Saved entries:
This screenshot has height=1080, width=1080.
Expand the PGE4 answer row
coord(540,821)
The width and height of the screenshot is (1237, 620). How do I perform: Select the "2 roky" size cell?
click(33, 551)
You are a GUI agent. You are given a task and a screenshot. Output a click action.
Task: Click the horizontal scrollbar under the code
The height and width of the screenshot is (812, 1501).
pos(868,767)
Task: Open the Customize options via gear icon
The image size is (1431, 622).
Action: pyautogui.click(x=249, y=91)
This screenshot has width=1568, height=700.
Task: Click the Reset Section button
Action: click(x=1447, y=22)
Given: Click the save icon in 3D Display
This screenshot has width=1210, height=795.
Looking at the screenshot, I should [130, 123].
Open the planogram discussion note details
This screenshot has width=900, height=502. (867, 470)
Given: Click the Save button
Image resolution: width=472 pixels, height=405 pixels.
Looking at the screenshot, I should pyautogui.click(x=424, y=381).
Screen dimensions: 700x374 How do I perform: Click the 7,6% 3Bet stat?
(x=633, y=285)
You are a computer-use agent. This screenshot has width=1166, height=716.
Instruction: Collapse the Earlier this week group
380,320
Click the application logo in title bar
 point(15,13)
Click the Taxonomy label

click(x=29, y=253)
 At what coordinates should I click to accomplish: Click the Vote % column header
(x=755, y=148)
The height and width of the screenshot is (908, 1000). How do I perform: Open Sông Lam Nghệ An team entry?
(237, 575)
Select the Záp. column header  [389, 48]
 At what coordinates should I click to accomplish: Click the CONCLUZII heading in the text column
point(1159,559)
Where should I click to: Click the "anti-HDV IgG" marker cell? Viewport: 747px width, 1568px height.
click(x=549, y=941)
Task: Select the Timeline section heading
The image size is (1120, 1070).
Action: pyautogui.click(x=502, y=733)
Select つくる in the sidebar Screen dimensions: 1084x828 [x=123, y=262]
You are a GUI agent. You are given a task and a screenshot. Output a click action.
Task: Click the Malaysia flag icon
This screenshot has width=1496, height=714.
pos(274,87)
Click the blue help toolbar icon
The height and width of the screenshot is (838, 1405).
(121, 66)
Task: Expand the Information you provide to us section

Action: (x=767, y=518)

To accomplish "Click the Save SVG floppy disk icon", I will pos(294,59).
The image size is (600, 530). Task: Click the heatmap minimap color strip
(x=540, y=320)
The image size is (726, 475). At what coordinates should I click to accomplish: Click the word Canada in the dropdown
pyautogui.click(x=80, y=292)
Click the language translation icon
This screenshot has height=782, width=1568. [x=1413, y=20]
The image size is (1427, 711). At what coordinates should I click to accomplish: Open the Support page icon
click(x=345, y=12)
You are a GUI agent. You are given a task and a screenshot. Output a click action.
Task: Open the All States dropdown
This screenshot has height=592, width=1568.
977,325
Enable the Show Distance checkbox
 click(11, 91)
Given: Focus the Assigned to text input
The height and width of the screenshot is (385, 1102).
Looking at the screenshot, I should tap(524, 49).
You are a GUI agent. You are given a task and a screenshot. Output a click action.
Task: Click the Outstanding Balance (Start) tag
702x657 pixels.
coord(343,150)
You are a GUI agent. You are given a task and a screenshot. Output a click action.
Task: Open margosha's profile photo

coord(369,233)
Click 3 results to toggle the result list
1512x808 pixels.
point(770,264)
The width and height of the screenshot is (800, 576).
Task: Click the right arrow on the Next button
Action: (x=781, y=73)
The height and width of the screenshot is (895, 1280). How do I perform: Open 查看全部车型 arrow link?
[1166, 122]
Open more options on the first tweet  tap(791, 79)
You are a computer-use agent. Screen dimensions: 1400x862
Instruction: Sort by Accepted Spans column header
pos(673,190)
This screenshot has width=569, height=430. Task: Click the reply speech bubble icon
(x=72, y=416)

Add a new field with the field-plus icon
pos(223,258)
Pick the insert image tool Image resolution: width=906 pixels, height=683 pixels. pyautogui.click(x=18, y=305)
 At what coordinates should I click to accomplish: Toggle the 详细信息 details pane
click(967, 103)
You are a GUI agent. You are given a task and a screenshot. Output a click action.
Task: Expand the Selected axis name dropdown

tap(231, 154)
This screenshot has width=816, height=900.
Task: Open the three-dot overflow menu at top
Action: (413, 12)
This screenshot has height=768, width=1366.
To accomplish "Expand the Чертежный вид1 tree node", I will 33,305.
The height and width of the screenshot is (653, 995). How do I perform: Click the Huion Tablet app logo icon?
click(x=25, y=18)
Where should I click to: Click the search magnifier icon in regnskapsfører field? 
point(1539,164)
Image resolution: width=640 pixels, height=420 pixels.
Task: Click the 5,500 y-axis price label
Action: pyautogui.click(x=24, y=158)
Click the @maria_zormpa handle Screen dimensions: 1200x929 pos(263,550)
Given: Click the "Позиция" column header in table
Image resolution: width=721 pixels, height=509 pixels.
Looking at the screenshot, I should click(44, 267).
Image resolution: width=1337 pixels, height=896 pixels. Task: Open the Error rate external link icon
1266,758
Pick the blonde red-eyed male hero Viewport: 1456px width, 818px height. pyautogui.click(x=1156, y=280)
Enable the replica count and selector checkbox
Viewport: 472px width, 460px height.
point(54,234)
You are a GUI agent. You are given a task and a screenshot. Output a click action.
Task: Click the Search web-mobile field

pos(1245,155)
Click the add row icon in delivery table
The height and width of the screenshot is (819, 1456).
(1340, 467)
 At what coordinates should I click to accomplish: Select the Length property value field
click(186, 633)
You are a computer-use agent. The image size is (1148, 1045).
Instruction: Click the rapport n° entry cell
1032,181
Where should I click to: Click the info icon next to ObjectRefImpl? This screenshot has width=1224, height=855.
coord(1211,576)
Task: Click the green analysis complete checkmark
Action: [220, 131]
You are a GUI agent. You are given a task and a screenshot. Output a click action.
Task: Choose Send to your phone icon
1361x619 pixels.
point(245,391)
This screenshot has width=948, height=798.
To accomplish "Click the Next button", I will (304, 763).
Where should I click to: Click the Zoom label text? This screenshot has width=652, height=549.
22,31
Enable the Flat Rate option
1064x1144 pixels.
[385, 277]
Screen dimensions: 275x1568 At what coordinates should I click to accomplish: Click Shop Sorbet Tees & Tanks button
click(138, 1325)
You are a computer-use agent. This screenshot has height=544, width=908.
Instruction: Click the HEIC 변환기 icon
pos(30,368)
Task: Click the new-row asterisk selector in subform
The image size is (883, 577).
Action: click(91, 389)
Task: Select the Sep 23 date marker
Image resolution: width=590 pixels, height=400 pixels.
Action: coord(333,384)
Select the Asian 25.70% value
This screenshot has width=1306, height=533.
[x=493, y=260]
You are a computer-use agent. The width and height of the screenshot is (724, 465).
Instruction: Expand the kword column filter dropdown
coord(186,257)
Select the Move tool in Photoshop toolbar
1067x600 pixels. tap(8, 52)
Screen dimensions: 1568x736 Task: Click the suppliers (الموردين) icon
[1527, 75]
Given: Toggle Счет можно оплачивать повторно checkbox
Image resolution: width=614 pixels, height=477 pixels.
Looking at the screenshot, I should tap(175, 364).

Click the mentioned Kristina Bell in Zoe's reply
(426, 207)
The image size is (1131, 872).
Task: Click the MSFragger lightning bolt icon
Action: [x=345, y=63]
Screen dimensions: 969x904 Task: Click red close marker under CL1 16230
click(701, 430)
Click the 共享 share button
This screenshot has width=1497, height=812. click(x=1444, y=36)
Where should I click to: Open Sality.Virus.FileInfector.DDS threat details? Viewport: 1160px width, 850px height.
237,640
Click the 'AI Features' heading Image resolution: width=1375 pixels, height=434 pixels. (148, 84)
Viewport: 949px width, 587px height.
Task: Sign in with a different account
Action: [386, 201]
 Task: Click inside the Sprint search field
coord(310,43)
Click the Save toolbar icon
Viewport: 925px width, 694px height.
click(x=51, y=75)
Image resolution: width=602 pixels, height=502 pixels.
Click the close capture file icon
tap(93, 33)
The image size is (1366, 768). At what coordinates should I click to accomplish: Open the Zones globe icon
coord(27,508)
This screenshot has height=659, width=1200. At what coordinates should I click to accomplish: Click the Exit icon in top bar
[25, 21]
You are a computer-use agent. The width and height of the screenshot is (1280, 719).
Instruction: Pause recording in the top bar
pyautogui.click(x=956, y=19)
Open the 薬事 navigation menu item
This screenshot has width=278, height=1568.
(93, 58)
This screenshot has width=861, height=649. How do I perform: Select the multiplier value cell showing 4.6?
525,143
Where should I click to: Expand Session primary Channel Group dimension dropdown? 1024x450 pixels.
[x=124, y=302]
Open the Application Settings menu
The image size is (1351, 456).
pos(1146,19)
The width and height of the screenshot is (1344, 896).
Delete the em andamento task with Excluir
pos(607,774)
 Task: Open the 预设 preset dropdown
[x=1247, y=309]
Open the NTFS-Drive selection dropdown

= PROBLEM =
Beginning with the line above that contains "The height and width of the screenshot is (908, 1000).", copy each line exactly up to and including the line that contains "Select つくる in", and go no further.

= EXERCISE OUTPUT =
The height and width of the screenshot is (908, 1000). How do I perform: Open Sông Lam Nghệ An team entry?
(237, 575)
Select the Záp. column header  [389, 48]
 At what coordinates should I click to accomplish: Click the CONCLUZII heading in the text column
point(1159,559)
Where should I click to: Click the "anti-HDV IgG" marker cell? Viewport: 747px width, 1568px height.
click(x=549, y=941)
Task: Select the Timeline section heading
The image size is (1120, 1070).
Action: pyautogui.click(x=502, y=733)
Select つくる in the sidebar Screen dimensions: 1084x828 [x=123, y=262]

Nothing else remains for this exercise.